| What needs to be done |
A line below contains "Click the report view vertical scrollbar", and a later one contains "Task: Go to the Team tab". Repeat both, with every line between them, exactly.

[Records excerpted from a collection]

------------

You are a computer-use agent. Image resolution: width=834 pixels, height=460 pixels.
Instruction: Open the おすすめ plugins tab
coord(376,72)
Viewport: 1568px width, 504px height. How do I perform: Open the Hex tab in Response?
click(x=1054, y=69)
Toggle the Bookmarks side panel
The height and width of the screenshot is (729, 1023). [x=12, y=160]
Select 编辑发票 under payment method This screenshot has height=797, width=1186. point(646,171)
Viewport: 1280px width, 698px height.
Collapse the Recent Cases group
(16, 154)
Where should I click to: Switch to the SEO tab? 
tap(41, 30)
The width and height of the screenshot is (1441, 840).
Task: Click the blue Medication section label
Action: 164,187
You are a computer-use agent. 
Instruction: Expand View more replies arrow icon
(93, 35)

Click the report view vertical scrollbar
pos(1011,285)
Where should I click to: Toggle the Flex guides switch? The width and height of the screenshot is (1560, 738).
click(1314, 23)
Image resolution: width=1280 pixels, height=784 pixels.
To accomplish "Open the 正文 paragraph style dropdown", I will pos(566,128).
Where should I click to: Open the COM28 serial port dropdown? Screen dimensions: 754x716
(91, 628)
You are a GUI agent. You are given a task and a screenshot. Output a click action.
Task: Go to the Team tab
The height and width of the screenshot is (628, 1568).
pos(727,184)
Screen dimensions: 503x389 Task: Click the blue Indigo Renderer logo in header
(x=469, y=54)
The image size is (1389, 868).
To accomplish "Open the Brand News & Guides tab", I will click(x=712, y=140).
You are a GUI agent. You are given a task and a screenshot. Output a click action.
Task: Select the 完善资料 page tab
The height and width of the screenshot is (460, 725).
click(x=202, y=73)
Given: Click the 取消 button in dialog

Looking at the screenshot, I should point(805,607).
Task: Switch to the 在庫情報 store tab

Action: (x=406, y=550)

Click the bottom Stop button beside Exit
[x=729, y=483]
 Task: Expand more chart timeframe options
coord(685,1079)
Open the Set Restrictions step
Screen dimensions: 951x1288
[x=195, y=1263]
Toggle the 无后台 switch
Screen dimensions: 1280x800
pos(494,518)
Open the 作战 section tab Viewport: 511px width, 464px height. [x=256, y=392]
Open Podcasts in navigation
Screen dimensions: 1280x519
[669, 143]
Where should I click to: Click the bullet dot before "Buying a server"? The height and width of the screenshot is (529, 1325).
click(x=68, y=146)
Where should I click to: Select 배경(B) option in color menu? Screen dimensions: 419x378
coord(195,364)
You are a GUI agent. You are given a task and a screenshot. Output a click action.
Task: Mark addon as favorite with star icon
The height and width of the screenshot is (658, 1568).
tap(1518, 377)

------------

| Solution for this exercise |
Click the report view vertical scrollbar
pos(1011,285)
Where should I click to: Toggle the Flex guides switch? The width and height of the screenshot is (1560, 738).
click(1314, 23)
Image resolution: width=1280 pixels, height=784 pixels.
To accomplish "Open the 正文 paragraph style dropdown", I will pos(566,128).
Where should I click to: Open the COM28 serial port dropdown? Screen dimensions: 754x716
(91, 628)
You are a GUI agent. You are given a task and a screenshot. Output a click action.
Task: Go to the Team tab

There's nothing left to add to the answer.